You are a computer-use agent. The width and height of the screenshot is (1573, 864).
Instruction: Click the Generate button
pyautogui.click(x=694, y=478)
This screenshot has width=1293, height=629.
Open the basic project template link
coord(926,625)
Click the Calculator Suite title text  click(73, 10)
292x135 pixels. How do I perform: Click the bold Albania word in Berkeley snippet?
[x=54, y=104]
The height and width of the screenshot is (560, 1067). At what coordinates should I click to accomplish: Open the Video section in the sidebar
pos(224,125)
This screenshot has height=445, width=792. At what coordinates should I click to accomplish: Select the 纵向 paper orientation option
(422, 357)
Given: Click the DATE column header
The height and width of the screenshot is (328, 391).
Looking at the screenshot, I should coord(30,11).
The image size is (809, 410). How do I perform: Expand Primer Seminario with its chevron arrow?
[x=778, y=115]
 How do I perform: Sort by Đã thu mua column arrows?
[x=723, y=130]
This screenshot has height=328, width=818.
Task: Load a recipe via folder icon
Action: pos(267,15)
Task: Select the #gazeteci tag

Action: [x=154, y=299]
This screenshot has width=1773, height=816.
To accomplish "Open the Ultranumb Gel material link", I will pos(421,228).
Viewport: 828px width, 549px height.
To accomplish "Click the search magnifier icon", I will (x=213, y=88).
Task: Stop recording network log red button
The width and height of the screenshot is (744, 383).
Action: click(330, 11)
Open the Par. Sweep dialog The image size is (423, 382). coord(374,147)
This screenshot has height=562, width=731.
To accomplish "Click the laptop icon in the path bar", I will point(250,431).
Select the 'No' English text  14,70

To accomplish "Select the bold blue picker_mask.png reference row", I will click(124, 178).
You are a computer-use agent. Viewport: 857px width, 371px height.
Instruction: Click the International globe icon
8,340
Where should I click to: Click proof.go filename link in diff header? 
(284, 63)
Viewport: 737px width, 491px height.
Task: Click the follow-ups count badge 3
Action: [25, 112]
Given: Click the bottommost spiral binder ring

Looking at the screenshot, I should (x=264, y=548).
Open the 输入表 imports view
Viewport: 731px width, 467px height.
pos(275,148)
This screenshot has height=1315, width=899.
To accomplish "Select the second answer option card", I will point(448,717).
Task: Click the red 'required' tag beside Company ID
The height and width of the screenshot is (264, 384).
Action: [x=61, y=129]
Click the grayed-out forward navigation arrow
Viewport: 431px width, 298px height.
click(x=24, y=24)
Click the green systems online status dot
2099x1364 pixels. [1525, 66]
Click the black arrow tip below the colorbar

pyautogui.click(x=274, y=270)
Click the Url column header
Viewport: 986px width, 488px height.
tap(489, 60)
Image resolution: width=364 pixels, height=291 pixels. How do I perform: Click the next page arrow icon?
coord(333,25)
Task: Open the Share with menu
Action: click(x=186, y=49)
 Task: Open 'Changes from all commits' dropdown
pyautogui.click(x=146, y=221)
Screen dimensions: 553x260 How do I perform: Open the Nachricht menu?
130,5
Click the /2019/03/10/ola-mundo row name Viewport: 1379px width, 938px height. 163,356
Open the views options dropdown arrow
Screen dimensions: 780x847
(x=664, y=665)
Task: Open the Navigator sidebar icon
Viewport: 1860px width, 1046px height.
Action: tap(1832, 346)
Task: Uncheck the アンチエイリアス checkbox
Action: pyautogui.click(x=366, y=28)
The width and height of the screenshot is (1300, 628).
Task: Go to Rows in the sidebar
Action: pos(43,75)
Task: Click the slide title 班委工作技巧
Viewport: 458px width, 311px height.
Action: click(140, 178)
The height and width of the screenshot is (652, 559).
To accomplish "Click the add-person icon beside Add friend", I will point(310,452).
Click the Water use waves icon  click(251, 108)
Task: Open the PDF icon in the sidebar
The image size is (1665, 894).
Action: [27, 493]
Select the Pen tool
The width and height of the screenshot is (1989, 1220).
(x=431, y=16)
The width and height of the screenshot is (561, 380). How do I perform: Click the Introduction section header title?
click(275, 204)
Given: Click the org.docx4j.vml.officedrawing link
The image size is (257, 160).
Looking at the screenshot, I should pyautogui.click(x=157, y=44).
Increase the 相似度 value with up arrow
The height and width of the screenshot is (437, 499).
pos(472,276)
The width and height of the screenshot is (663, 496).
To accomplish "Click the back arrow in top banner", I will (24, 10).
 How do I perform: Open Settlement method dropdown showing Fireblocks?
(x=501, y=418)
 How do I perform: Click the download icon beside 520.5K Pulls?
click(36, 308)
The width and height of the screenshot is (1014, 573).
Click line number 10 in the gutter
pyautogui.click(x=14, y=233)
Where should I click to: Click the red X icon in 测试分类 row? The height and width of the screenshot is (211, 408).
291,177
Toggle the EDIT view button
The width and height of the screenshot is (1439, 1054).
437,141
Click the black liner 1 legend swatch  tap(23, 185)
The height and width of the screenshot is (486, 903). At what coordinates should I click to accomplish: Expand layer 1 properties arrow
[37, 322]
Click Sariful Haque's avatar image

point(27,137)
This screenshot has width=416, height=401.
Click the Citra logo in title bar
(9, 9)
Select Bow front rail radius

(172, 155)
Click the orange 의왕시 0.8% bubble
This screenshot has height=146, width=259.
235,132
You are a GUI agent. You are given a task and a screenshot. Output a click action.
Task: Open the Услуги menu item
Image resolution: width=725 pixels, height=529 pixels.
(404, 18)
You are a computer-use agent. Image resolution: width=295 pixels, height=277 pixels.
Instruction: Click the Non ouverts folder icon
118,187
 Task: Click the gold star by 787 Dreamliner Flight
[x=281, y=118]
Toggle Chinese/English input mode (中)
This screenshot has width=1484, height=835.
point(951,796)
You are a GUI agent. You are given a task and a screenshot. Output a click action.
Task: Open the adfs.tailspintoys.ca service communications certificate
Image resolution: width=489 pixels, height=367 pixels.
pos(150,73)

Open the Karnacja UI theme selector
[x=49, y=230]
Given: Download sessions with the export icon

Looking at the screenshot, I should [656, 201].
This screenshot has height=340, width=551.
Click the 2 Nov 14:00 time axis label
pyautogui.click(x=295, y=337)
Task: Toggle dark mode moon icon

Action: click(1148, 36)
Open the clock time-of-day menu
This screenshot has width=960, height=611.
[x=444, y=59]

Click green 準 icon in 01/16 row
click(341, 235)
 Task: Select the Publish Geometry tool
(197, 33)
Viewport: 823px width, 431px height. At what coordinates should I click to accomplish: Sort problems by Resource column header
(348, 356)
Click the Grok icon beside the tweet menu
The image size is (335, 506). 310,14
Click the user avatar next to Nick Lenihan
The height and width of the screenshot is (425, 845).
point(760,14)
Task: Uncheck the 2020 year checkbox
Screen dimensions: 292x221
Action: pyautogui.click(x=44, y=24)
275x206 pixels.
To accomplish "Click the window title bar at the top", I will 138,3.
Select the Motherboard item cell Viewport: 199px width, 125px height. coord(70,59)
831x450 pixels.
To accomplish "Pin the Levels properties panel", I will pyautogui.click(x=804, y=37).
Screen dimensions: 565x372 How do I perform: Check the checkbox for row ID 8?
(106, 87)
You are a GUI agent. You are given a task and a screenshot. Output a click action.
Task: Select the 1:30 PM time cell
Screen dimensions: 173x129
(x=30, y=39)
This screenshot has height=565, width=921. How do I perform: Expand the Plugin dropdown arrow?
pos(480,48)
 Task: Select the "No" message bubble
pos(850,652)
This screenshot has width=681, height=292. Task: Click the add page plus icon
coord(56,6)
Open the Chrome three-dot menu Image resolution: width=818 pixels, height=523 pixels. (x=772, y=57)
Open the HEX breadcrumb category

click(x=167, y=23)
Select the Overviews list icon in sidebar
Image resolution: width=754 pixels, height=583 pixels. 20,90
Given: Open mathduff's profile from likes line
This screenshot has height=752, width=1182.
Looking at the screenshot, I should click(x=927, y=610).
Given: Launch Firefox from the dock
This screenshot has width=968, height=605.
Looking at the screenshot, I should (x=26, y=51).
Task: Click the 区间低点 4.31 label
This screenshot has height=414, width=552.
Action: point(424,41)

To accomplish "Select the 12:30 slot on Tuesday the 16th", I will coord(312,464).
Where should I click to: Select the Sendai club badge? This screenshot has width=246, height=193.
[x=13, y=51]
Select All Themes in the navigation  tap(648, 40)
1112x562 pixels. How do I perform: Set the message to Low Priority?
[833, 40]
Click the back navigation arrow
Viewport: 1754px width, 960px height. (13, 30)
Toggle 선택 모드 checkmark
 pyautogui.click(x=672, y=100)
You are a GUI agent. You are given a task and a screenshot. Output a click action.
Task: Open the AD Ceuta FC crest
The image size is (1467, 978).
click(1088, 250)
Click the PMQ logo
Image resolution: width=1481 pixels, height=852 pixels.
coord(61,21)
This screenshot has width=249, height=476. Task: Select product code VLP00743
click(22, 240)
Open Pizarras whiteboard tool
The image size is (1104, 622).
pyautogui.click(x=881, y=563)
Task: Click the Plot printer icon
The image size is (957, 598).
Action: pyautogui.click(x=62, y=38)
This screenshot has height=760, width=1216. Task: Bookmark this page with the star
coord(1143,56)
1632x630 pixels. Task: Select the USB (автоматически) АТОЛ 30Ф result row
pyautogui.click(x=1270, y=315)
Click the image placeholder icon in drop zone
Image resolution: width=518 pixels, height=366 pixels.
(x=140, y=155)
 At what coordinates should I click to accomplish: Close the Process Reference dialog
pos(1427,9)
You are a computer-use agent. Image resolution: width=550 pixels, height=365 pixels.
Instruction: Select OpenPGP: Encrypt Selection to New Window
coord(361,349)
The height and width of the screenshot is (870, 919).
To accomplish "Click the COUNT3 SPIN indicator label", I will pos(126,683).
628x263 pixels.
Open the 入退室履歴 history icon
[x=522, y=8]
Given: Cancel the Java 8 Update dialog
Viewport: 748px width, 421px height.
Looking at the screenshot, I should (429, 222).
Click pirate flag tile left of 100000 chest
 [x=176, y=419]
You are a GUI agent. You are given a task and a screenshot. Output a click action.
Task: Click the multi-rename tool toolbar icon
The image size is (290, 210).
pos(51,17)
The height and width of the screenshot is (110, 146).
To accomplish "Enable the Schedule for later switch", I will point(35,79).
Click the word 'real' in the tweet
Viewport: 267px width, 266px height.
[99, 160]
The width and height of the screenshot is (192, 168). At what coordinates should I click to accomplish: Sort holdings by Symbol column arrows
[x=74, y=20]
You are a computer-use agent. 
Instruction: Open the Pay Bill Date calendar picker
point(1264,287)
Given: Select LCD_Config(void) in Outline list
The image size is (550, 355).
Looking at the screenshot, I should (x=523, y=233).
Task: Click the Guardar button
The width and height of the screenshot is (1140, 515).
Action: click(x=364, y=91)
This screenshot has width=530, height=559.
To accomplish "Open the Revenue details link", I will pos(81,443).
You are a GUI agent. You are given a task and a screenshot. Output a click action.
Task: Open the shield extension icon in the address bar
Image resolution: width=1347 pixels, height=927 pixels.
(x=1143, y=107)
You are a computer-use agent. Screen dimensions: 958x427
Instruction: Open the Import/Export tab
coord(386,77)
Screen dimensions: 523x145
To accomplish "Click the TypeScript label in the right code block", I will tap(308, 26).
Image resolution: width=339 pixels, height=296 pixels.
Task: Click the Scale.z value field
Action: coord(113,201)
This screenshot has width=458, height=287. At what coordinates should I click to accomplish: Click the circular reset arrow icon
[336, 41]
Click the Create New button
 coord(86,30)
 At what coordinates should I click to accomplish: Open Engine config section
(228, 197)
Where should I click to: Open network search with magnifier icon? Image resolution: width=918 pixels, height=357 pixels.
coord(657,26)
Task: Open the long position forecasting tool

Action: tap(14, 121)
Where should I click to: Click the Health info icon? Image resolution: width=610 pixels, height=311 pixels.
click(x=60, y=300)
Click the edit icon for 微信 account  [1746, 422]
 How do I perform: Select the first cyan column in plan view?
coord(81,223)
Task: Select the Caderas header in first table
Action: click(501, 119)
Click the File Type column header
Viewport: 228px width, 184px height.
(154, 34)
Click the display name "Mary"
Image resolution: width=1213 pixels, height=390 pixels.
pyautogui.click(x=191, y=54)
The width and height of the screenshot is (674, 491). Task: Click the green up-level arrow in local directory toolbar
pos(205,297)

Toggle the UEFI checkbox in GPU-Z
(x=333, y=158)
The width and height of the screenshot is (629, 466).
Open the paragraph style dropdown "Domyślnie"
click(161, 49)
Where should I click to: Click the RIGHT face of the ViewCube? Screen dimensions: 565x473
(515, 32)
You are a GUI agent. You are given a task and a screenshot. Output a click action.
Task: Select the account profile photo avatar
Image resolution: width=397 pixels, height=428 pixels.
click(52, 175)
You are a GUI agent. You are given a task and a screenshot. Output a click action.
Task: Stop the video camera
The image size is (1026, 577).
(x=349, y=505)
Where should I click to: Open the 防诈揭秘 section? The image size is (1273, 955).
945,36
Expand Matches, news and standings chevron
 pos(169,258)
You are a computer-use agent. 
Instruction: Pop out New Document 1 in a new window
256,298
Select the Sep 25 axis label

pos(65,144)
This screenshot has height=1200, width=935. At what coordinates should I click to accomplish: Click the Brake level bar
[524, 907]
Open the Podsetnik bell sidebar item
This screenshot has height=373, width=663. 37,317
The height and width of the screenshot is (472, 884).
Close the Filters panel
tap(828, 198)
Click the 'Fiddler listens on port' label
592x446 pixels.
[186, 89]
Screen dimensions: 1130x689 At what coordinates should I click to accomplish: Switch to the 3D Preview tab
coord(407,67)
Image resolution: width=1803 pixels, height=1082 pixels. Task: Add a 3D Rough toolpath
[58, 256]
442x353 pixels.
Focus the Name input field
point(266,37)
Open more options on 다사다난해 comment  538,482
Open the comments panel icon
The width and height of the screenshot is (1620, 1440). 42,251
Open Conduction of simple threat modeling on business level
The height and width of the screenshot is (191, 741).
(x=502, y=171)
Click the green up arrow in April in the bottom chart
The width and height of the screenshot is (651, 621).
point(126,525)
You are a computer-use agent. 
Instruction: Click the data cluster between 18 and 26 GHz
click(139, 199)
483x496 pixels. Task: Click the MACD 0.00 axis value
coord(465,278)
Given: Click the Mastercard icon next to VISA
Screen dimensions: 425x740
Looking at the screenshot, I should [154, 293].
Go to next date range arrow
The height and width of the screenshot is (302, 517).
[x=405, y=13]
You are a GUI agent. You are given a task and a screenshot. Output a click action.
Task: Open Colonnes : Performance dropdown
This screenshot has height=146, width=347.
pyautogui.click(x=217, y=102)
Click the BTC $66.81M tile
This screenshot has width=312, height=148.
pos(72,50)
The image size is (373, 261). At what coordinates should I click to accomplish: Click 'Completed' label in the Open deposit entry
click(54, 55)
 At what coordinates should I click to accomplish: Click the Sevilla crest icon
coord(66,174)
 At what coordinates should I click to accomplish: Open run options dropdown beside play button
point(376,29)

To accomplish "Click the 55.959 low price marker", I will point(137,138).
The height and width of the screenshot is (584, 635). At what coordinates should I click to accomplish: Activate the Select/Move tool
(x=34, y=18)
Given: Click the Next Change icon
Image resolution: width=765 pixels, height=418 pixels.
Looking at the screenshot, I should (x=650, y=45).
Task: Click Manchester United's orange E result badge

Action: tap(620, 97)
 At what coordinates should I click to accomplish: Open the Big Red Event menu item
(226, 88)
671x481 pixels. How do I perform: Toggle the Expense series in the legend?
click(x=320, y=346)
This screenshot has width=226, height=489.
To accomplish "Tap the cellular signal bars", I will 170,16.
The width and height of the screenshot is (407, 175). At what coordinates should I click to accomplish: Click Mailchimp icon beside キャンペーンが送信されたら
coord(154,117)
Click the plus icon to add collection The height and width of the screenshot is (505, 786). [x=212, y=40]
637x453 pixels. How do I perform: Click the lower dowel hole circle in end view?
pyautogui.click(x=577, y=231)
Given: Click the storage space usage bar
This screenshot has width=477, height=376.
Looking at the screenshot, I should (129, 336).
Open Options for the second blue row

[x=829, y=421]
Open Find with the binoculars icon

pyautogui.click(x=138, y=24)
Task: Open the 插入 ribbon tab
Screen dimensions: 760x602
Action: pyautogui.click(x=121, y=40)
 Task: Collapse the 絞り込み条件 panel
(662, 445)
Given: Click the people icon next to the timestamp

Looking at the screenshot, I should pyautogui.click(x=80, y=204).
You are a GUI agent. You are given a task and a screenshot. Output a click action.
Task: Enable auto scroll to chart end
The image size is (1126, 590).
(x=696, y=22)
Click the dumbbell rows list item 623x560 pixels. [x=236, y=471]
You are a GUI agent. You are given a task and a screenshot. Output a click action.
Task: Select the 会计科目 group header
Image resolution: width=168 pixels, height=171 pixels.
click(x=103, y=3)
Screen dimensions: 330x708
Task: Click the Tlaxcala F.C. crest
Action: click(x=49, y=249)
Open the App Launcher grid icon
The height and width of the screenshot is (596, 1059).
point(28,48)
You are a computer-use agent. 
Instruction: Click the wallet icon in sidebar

---

Copy out the entries word for word, starting at the line that contains "Task: Click the 区间低点 4.31 label" and ending at the line that contains "pyautogui.click(x=881, y=563)", both of those lines included.

Task: Click the 区间低点 4.31 label
This screenshot has height=414, width=552.
Action: point(424,41)

To accomplish "Select the 12:30 slot on Tuesday the 16th", I will coord(312,464).
Where should I click to: Select the Sendai club badge? This screenshot has width=246, height=193.
[x=13, y=51]
Select All Themes in the navigation  tap(648, 40)
1112x562 pixels. How do I perform: Set the message to Low Priority?
[833, 40]
Click the back navigation arrow
Viewport: 1754px width, 960px height. (13, 30)
Toggle 선택 모드 checkmark
 pyautogui.click(x=672, y=100)
You are a GUI agent. You are given a task and a screenshot. Output a click action.
Task: Open the AD Ceuta FC crest
The image size is (1467, 978).
click(1088, 250)
Click the PMQ logo
Image resolution: width=1481 pixels, height=852 pixels.
coord(61,21)
This screenshot has width=249, height=476. Task: Select product code VLP00743
click(22, 240)
Open Pizarras whiteboard tool
The image size is (1104, 622).
pyautogui.click(x=881, y=563)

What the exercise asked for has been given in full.